### PROBLEM STATEMENT
When a line contains the string "agent", it counts once; give the total of such lines in the entries below and nothing else.
** DATA EXTRACT follows **
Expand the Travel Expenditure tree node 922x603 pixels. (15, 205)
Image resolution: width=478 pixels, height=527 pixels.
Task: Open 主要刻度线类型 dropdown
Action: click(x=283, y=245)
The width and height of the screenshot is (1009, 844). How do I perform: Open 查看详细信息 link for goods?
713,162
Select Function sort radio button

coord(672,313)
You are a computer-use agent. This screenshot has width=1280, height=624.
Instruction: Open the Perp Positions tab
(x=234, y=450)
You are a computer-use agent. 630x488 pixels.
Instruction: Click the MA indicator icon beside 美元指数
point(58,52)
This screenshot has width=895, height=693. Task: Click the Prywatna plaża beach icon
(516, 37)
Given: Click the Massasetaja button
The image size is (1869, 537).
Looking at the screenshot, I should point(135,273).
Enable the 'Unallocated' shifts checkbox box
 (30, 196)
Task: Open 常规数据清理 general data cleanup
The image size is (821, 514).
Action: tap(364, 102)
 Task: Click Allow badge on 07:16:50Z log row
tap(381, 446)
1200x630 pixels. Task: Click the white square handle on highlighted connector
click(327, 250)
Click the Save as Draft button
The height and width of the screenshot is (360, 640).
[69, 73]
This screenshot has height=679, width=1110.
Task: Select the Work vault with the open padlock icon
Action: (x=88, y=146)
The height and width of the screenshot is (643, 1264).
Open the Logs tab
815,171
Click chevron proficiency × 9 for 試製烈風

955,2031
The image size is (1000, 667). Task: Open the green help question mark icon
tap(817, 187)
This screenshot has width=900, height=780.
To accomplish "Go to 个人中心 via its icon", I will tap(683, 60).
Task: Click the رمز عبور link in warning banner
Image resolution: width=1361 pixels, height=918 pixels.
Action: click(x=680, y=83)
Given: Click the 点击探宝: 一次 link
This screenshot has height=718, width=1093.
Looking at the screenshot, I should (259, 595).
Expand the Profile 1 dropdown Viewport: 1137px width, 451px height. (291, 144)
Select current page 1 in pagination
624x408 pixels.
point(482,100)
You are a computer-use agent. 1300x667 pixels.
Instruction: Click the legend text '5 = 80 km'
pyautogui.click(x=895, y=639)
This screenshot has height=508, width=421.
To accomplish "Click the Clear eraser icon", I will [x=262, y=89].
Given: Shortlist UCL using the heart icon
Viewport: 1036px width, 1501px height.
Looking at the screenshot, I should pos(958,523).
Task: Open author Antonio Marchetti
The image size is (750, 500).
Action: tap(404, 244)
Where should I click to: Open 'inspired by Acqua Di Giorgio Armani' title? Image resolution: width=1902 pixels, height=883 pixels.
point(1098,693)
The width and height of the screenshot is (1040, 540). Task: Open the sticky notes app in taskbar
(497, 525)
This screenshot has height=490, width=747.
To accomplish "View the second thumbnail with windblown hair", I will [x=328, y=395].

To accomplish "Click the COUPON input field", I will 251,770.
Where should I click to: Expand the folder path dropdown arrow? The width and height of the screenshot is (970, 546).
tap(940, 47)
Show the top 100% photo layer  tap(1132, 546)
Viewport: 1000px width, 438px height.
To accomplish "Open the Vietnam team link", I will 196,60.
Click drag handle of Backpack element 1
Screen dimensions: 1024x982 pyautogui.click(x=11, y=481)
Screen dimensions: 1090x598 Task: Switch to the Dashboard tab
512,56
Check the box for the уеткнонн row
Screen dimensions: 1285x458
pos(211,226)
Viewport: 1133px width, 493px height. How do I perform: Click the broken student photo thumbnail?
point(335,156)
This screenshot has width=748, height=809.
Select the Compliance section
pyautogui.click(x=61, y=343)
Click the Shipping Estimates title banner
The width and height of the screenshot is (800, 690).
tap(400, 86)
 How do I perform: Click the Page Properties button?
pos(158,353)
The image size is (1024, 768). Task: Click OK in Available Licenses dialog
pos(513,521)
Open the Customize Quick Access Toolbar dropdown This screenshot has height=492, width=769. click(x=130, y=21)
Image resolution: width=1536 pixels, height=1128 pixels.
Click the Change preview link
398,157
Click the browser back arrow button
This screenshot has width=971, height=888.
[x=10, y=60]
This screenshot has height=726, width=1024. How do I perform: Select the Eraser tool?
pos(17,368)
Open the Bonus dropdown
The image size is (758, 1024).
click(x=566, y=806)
** End of DATA EXTRACT **
### EXERCISE SOLUTION
3